Joint tenants face restrictions that tenants in common do not. A single joint tenant cannot mortgage or encumber the property without the other joint tenant or tenants joining in.14South Carolina Legislature. South Carolina Code Title 27 Chapter 7 – Section 27-7-40 If a joint tenant unilaterally conveys their interest to a third party, the joint tenancy is severed and converts into a tenancy in common without survivorship rights. Getting the vesting language right in the original deed saves families from expensive probate disputes later.
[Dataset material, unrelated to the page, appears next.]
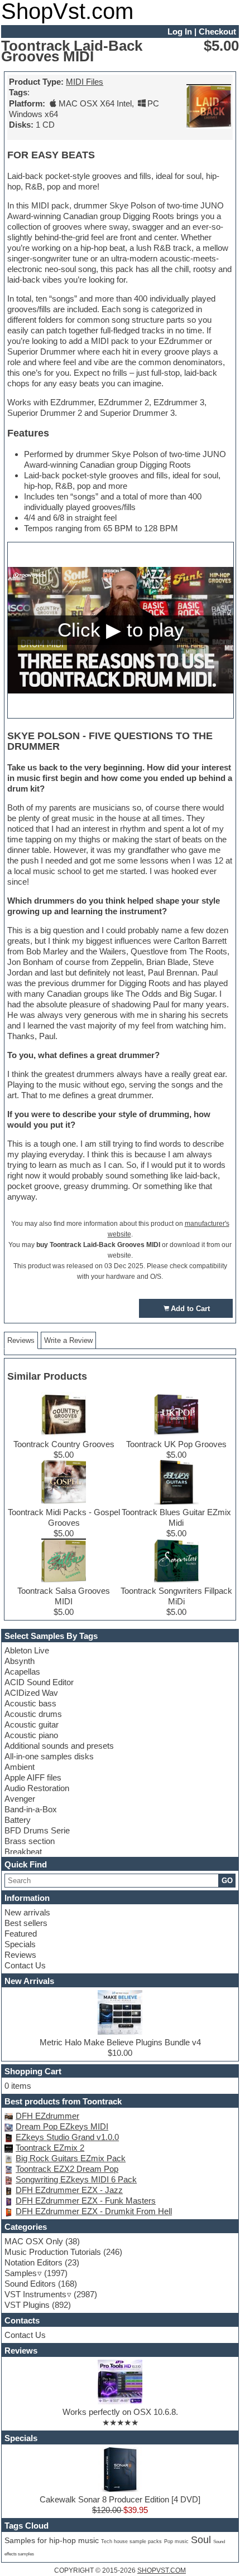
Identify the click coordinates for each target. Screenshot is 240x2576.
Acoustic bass (30, 1703)
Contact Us (25, 1965)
As of early 2026, South Carolina does not authorize transfer-on-death (TOD) deeds. A bill (S. 49) was introduced in the state Senate in January 2025 that would allow property owners to designate a TOD beneficiary, but it has not been enacted.15South Carolina Legislature. 2025-2026 Bill 49 – Transfer on Death Deed Until that changes, South Carolina property owners who want to avoid probate need to use alternatives like a revocable living trust or joint tenancy with right of survivorship.
Mistakes happen. A misspelled name, a wrong recording reference in the derivation clause, or a typo in the legal description can cloud your title. South Carolina property owners have two main tools to fix these problems, and choosing the right one depends on the nature of the error.
A corrective deed is a new deed signed by the original grantor that re-executes the transfer with the error fixed. It does not create a new ownership interest. The document should be titled “Corrective Deed,” include the recording information from the original deed, explain what is being corrected, and contain the corrected text. Because it is signed by the original grantor and contains everything in one document, a corrective deed provides the strongest fix for clerical errors in the original.
A scrivener’s affidavit is a sworn statement by the person who drafted the original deed. It does not actually change the deed’s text. Instead, it adds information to the public record to clear up an ambiguity, like confirming that “J. Smith” and “James Smith” are the same person. This tool is limited: if the deed text itself needs to change, a corrective deed is the right approach. Neither a corrective deed nor a scrivener’s affidavit should be used to change the substance of a transaction, such as adding a grantee who was not in the original deed. That requires a new conveyance.